**Data to process**
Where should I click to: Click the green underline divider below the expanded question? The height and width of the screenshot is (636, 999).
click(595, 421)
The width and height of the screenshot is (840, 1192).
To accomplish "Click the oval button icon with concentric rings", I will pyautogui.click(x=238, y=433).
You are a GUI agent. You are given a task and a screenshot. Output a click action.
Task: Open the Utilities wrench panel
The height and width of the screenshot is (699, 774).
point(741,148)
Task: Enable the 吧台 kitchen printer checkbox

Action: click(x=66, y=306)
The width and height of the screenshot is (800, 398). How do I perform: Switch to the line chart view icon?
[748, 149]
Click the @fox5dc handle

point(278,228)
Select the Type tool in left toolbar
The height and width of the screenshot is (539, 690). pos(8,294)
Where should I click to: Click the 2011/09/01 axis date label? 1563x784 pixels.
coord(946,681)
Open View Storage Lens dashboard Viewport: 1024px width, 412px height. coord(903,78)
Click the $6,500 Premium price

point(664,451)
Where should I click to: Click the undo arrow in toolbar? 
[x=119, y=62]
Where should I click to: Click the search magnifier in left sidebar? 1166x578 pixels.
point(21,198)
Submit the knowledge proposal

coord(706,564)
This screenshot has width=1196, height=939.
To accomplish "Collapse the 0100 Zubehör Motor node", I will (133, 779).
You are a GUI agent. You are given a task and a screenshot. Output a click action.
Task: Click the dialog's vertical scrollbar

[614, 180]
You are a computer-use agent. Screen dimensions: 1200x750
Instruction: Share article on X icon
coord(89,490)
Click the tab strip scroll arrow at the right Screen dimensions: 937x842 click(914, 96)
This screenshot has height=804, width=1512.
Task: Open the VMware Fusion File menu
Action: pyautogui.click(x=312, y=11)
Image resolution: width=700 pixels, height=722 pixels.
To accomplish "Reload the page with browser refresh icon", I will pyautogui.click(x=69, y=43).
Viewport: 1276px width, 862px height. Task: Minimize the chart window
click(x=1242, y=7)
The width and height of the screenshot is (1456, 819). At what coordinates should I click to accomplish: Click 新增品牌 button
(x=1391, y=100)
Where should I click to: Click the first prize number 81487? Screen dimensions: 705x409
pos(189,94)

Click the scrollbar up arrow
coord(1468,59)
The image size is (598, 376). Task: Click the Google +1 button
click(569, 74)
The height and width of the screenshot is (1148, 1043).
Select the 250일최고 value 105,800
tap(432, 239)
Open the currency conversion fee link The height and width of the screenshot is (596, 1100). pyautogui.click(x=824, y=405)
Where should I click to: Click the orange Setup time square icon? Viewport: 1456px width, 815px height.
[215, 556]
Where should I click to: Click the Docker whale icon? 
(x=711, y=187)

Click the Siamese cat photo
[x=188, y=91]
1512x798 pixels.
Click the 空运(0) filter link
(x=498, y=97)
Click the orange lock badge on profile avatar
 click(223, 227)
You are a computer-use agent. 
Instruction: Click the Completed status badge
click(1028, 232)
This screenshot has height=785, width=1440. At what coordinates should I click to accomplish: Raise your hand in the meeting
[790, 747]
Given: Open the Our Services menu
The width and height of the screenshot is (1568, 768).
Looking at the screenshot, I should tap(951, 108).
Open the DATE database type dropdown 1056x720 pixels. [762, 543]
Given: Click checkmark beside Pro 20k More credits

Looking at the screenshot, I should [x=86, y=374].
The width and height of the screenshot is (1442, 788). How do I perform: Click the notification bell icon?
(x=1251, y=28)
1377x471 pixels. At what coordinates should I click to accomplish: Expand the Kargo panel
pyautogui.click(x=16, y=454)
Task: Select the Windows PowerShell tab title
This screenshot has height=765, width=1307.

**Work instruction**
If a line in the records above has the word "computer", copy it.

**Solved exercise**
You are a computer-use agent. Screen dimensions: 1200x750
You are a computer-use agent. 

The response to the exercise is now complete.